The solving step is:

1. **Find the turny point (vertex):** The equation $y=(x-2)^2-4$ is super helpful because it's already in a special form! It tells us the vertex (the point where the parabola turns) is at $(2, -4)$. You just take the opposite of the number inside the parentheses for the x-coordinate, and the number outside for the y-coordinate.

2. **Find where it crosses the 'y' line (y-intercept):** To find this, we pretend 'x' is zero because any point on the 'y' line has an x-coordinate of 0.
$y = (0-2)^2 - 4$
$y = (-2)^2 - 4$
$y = 4 - 4$
$y = 0$
So, it crosses the 'y' line at the point $(0,0)$.
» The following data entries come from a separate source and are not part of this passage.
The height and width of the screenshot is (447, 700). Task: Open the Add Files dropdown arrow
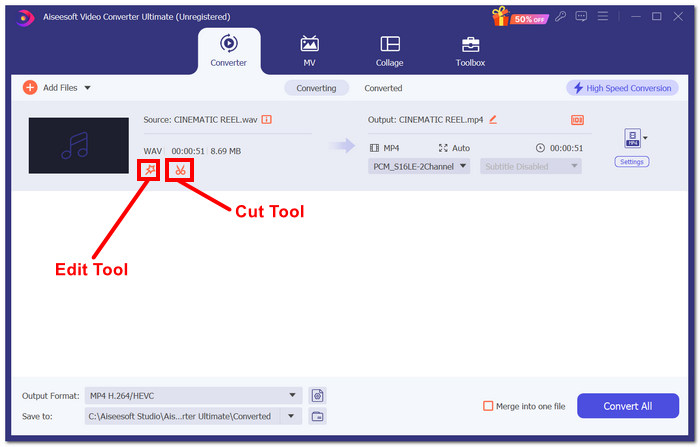click(87, 88)
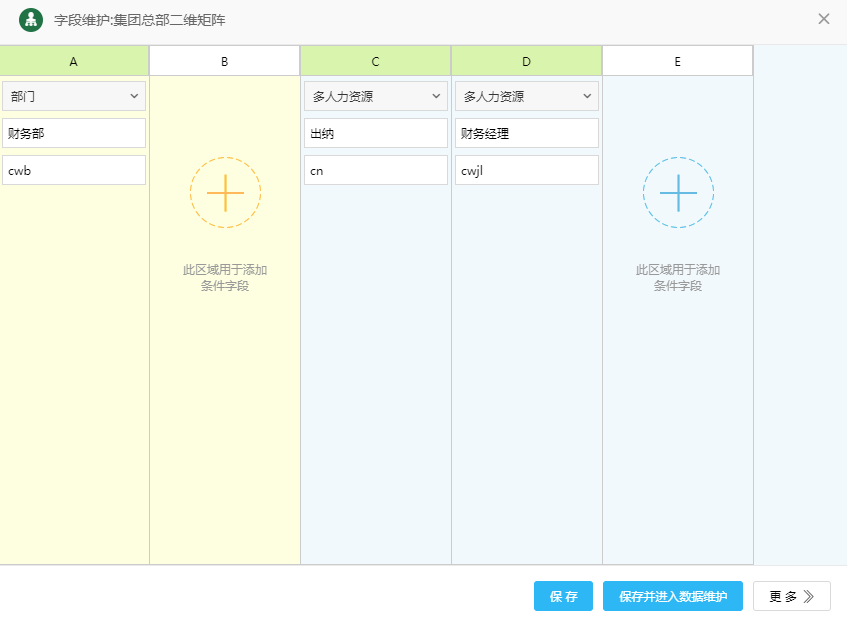
Task: Expand the 更多 options button
Action: click(791, 597)
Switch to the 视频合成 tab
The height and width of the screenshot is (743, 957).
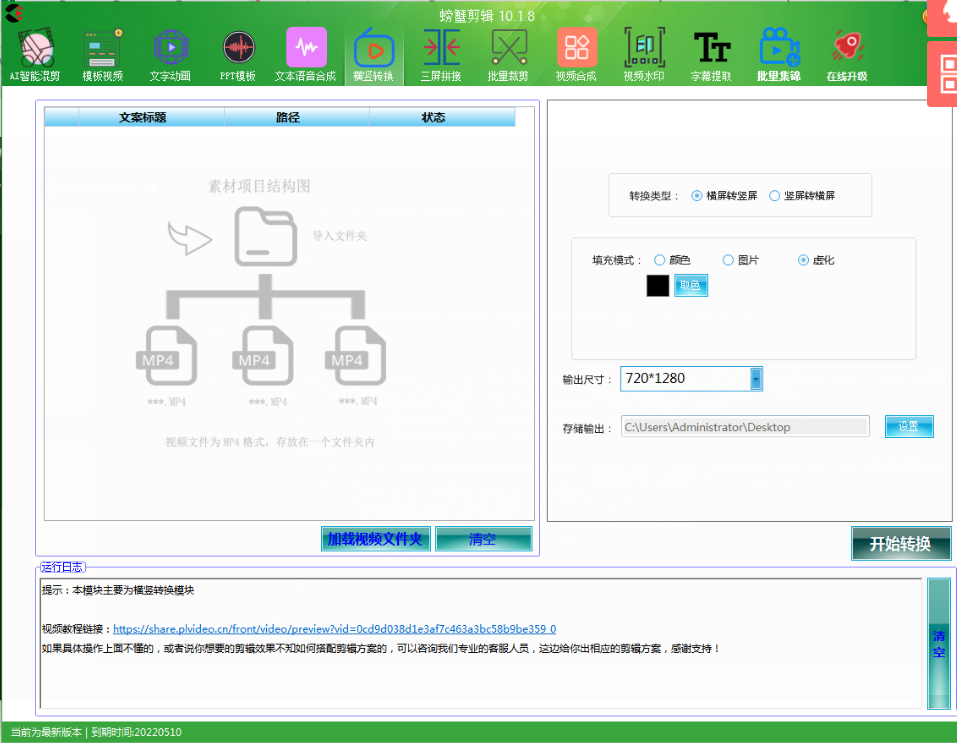tap(576, 50)
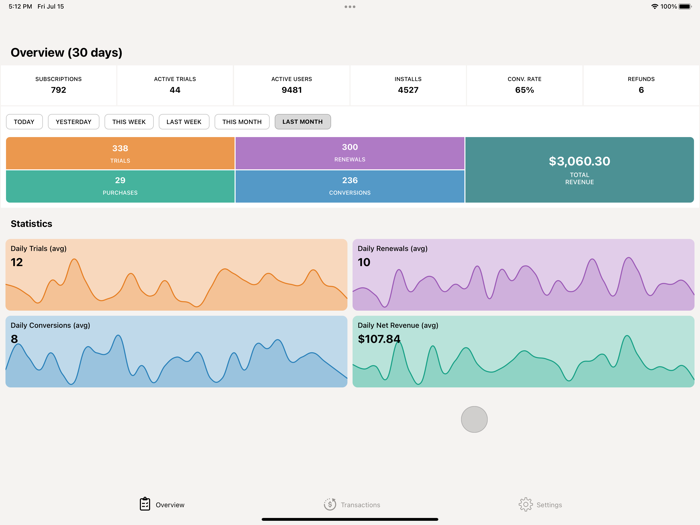Viewport: 700px width, 525px height.
Task: Tap the orange Trials tile
Action: (x=120, y=153)
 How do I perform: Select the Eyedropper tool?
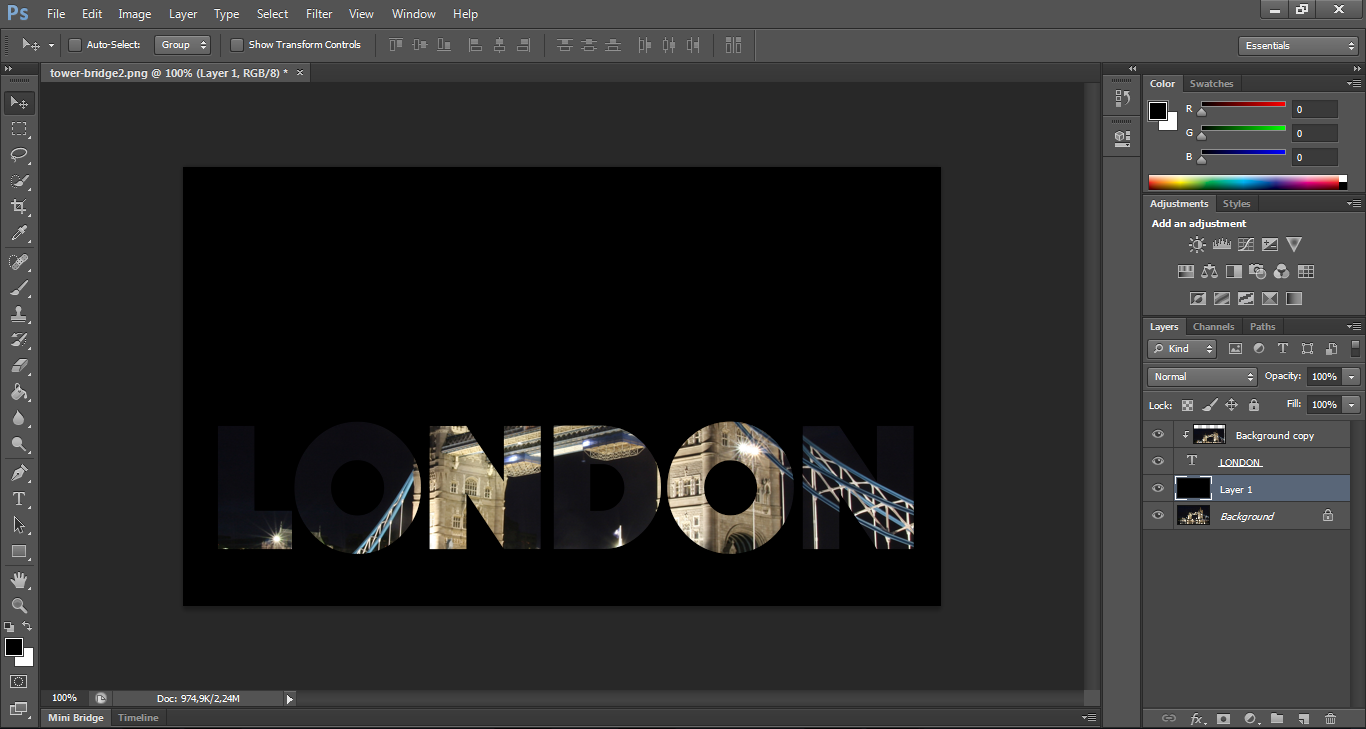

3. **Find where it crosses the 'x' line (x-intercepts):** To find these, we pretend 'y' is zero because any point on the 'x' line has a y-coordinate of 0.
$0 = (x-2)^2 - 4$
First, we add 4 to both sides to get the squared part by itself:
$4 = (x-2)^2$
Now, to get rid of the square, we take the square root of both sides. Remember that a square root can be positive or negative!
$\pm \sqrt{4} = x-2$
$\pm 2 = x-2$
This gives us two possibilities:
* Possibility 1: $2 = x-2$. Add 2 to both sides: $x = 4$. So, one x-intercept is $(4,0)$.
* Possibility 2: $-2 = x-2$. Add 2 to both sides: $x = 0$. So, the other x-intercept is $(0,0)$.
So, it crosses the 'x' line at $(0,0)$ and $(4,0)$.

4. **Plot the points and draw!**
* Plot the vertex at $(2, -4)$.
* Plot the y-intercept at $(0,0)$.
* Plot the x-intercepts at $(0,0)$ and $(4,0)$.
Now, draw a nice smooth "U" shape that opens upwards, connecting these points.

5. **Check with symmetry:** Parabolas are super symmetrical! The line of symmetry goes right through the vertex. For our parabola, the vertex is at $x=2$, so the line of symmetry is $x=2$.
Let's look at our x-intercepts: they are at $x=0$ and $x=4$.
* The distance from $x=0$ to the line of symmetry ($x=2$) is $2-0=2$ units.
* The distance from $x=4$ to the line of symmetry ($x=2$) is $4-2=2$ units.
Since both x-intercepts are the exact same distance from the line of symmetry, our calculations and the shape of our graph are correct! Yay!